Given data Block Start
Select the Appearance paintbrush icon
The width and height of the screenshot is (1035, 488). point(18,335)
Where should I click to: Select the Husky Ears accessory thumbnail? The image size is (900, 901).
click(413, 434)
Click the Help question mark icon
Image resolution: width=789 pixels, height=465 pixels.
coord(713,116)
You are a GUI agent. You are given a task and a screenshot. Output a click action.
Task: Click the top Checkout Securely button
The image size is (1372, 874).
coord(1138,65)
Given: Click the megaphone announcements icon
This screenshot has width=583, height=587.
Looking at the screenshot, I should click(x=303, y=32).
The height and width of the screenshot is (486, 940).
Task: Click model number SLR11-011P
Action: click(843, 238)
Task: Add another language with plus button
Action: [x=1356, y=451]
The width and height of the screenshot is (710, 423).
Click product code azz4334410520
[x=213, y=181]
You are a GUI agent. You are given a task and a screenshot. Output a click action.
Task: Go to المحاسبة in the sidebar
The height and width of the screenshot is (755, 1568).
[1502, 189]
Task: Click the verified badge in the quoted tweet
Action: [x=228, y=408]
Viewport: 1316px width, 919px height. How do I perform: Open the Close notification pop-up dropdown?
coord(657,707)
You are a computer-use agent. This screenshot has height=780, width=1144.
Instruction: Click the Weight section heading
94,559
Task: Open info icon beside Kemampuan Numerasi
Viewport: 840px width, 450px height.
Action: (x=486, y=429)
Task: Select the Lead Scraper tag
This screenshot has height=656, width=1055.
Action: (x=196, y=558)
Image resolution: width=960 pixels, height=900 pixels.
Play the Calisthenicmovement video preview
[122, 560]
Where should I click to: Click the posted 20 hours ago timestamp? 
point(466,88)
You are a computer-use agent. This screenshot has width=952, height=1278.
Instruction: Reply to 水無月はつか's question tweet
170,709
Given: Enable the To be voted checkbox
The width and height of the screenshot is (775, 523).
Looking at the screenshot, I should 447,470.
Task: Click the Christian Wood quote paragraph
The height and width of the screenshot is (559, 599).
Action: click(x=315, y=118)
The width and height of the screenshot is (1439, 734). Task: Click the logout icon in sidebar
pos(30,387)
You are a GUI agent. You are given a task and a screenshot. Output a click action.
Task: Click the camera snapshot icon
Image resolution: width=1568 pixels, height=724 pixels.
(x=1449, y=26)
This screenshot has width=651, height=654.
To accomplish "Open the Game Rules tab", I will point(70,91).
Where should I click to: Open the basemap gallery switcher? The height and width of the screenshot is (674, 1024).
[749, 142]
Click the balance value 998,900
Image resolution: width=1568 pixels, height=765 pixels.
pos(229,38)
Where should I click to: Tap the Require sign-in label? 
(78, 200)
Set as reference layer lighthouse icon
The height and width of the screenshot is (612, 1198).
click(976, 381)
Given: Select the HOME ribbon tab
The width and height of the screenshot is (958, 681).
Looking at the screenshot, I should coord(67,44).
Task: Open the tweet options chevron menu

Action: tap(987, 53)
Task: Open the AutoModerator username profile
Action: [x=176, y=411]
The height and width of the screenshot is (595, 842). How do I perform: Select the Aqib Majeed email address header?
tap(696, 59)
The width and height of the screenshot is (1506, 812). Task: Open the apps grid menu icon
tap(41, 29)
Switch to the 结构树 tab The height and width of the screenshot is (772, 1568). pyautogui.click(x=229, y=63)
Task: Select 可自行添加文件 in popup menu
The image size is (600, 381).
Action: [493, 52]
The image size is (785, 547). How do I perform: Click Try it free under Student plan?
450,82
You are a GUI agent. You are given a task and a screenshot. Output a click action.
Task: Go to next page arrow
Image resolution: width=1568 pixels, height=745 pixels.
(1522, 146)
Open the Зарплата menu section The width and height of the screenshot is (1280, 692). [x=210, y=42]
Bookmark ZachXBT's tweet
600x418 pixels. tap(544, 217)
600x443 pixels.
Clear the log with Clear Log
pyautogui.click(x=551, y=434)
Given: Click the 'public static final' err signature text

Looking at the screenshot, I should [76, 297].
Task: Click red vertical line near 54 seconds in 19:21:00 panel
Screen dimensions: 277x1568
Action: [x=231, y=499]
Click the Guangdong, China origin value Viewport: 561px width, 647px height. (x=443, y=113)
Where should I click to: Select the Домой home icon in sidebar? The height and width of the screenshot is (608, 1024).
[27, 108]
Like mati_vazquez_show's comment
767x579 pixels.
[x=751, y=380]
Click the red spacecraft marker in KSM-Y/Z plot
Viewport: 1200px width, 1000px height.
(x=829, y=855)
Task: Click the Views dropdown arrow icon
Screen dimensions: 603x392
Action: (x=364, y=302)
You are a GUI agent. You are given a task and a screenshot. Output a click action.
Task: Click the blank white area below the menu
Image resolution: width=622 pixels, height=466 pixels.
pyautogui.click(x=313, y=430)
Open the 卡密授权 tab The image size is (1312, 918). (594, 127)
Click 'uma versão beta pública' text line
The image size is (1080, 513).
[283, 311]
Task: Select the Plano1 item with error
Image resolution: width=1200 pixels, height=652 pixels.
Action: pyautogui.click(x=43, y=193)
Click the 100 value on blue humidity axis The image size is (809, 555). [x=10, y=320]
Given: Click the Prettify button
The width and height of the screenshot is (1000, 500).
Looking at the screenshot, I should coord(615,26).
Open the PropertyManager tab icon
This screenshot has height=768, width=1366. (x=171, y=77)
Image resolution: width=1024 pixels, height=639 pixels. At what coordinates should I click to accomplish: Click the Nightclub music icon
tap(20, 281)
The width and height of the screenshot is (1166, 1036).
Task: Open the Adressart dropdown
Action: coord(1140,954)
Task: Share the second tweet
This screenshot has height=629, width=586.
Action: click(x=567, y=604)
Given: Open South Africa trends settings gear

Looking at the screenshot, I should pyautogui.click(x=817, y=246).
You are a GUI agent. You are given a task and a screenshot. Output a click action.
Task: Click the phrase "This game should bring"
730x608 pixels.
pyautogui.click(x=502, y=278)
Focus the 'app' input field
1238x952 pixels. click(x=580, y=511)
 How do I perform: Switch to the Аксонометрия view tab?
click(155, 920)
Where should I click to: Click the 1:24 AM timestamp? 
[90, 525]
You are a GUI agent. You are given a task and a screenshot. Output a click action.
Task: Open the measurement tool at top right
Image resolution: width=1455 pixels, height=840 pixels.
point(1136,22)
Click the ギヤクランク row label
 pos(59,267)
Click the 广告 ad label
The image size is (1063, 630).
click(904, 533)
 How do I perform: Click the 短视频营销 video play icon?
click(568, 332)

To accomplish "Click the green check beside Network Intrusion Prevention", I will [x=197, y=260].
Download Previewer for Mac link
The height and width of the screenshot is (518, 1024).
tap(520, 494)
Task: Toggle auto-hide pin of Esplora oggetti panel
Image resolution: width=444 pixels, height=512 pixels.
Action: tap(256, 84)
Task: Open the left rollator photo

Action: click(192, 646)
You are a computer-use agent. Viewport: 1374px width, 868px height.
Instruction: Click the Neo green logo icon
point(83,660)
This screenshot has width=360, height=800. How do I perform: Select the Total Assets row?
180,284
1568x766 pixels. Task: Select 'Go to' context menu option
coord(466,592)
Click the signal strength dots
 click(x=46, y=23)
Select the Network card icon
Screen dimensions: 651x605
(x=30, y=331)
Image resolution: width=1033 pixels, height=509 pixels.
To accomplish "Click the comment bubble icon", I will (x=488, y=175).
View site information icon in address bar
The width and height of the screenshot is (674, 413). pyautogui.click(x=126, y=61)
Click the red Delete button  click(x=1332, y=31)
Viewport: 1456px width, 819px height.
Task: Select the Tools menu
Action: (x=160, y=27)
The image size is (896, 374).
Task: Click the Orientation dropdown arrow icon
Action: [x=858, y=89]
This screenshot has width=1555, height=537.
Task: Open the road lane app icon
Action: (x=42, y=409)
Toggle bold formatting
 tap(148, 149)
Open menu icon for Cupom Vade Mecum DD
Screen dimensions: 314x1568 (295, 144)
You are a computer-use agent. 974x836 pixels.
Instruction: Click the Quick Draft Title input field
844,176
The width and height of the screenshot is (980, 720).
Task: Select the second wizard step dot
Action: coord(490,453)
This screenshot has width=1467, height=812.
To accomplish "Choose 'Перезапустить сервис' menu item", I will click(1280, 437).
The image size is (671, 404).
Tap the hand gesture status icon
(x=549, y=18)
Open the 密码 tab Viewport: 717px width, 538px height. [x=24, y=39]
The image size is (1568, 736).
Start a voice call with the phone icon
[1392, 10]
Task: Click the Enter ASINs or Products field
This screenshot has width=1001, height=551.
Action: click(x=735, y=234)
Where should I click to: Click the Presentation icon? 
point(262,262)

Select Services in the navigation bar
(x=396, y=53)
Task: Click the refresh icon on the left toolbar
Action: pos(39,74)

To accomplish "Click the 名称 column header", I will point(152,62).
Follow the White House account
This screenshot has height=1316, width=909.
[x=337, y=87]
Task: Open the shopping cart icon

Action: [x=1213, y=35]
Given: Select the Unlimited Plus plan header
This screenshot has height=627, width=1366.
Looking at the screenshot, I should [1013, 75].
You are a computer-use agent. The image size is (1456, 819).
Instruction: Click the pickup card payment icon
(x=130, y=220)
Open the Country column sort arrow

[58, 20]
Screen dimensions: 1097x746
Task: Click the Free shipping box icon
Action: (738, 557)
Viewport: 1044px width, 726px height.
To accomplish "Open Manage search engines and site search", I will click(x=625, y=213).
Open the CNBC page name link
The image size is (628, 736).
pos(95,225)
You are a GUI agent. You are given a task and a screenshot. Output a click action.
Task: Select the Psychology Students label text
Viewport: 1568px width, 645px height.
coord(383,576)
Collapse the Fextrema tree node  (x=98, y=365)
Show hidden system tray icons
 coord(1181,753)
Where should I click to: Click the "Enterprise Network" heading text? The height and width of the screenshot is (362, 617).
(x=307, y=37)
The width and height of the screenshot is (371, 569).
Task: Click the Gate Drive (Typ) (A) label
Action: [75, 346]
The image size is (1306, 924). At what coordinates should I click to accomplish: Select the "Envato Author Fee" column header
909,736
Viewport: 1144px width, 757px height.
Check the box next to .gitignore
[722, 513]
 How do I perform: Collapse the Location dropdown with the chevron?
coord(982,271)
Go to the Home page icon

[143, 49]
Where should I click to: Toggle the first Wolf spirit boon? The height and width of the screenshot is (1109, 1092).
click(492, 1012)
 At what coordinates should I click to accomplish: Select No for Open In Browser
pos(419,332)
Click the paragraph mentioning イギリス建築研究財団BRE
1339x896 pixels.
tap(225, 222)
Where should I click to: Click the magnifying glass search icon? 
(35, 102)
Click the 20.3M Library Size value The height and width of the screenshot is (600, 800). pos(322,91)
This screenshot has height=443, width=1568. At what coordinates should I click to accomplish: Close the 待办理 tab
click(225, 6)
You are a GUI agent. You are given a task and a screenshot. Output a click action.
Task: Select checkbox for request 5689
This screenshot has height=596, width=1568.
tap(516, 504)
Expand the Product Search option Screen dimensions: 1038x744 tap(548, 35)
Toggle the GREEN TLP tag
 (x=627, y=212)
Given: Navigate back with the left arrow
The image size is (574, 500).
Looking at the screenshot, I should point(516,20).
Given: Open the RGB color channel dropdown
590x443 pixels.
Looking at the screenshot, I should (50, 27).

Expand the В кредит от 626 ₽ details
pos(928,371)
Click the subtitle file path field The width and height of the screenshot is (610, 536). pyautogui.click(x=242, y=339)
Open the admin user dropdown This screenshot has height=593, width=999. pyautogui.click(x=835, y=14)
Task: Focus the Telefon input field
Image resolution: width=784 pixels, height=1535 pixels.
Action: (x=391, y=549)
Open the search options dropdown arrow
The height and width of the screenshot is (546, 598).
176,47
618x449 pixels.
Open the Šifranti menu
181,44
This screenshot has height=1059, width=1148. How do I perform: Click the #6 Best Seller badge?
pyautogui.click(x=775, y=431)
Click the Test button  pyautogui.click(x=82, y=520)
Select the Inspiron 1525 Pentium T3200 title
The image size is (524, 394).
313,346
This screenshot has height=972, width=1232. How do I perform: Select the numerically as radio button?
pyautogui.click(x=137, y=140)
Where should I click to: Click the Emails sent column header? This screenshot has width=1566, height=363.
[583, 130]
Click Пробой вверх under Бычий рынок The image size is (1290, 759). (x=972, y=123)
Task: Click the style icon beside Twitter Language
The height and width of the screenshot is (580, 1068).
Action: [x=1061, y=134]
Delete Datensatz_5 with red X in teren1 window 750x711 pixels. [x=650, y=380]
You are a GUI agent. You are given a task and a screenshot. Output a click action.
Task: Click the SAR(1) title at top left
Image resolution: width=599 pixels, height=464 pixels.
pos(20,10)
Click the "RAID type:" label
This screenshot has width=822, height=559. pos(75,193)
Given data Block End
What needs to be done: From the records above, retype only the lines starting at the line that contains "Given: Navigate back with the left arrow" and ending at the line that contains "Click the subtitle", both included.

Solution:
Given: Navigate back with the left arrow
The image size is (574, 500).
Looking at the screenshot, I should point(516,20).
Given: Open the RGB color channel dropdown
590x443 pixels.
Looking at the screenshot, I should (50, 27).

Expand the В кредит от 626 ₽ details
pos(928,371)
Click the subtitle file path field The width and height of the screenshot is (610, 536). pyautogui.click(x=242, y=339)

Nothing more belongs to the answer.